# [YOUR TASK]
Return exactly the span of lines in the following data that opens with the line containing "Instruction: Open the" and closes with the line containing "Given: Open 商品管理 submenu item". Include nothing else.

# [SOURCE RECORDS]
----
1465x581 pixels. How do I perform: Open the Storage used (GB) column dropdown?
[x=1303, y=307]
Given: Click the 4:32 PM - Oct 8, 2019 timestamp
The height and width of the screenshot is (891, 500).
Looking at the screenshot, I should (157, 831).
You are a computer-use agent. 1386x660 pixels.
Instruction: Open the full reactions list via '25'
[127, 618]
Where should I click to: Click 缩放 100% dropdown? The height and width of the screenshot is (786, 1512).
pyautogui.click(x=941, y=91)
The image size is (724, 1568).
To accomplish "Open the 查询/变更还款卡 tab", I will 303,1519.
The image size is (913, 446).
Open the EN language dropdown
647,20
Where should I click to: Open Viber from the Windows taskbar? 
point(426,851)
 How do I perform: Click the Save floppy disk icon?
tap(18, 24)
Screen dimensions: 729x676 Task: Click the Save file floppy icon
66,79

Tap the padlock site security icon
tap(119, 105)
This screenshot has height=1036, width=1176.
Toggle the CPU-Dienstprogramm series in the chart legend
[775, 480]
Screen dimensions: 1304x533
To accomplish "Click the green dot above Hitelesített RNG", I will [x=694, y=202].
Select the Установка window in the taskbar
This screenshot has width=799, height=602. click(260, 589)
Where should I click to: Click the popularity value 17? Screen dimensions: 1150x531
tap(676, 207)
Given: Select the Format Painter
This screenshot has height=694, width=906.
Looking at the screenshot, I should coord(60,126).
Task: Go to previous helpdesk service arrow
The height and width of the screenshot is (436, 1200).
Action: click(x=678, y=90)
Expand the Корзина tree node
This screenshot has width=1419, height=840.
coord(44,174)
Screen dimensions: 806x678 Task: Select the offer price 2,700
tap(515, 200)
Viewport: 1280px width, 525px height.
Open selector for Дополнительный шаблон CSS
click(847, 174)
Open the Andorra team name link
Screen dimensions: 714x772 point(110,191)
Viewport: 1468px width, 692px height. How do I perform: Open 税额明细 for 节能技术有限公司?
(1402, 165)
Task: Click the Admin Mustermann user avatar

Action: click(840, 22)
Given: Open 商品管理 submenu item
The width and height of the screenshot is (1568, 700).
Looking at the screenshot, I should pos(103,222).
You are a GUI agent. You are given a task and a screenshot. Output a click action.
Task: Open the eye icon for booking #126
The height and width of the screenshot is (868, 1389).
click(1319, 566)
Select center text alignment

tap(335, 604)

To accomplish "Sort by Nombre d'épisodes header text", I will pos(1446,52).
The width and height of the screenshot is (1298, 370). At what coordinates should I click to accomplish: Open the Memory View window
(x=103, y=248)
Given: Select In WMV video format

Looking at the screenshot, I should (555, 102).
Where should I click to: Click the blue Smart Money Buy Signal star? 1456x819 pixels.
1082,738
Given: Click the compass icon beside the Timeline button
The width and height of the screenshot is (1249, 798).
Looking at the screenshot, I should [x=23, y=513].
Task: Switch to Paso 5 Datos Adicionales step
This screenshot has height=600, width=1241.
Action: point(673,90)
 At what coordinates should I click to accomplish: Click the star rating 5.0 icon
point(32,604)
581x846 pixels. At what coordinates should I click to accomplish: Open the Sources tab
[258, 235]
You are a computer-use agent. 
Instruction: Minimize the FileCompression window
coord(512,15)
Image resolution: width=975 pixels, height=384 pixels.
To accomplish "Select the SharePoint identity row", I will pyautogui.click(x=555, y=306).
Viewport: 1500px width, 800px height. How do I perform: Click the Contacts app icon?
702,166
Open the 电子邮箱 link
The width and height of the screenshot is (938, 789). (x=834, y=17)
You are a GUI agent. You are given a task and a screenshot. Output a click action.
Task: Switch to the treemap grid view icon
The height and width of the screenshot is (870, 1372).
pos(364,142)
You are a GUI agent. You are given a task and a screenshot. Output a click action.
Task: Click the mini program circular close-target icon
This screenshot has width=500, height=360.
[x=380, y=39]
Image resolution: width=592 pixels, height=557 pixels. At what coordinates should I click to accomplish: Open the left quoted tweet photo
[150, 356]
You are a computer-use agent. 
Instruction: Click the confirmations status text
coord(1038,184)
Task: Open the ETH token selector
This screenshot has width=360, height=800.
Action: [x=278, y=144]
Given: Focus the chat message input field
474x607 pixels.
----
# [EXPECTED ANSWER]
Instruction: Open the full reactions list via '25'
[127, 618]
Where should I click to: Click 缩放 100% dropdown? The height and width of the screenshot is (786, 1512).
pyautogui.click(x=941, y=91)
The image size is (724, 1568).
To accomplish "Open the 查询/变更还款卡 tab", I will 303,1519.
The image size is (913, 446).
Open the EN language dropdown
647,20
Where should I click to: Open Viber from the Windows taskbar? 
point(426,851)
 How do I perform: Click the Save floppy disk icon?
tap(18, 24)
Screen dimensions: 729x676 Task: Click the Save file floppy icon
66,79

Tap the padlock site security icon
tap(119, 105)
This screenshot has height=1036, width=1176.
Toggle the CPU-Dienstprogramm series in the chart legend
[775, 480]
Screen dimensions: 1304x533
To accomplish "Click the green dot above Hitelesített RNG", I will [x=694, y=202].
Select the Установка window in the taskbar
This screenshot has width=799, height=602. click(260, 589)
Where should I click to: Click the popularity value 17? Screen dimensions: 1150x531
tap(676, 207)
Given: Select the Format Painter
This screenshot has height=694, width=906.
Looking at the screenshot, I should coord(60,126).
Task: Go to previous helpdesk service arrow
The height and width of the screenshot is (436, 1200).
Action: click(x=678, y=90)
Expand the Корзина tree node
This screenshot has width=1419, height=840.
coord(44,174)
Screen dimensions: 806x678 Task: Select the offer price 2,700
tap(515, 200)
Viewport: 1280px width, 525px height.
Open selector for Дополнительный шаблон CSS
click(847, 174)
Open the Andorra team name link
Screen dimensions: 714x772 point(110,191)
Viewport: 1468px width, 692px height. How do I perform: Open 税额明细 for 节能技术有限公司?
(1402, 165)
Task: Click the Admin Mustermann user avatar

Action: click(840, 22)
Given: Open 商品管理 submenu item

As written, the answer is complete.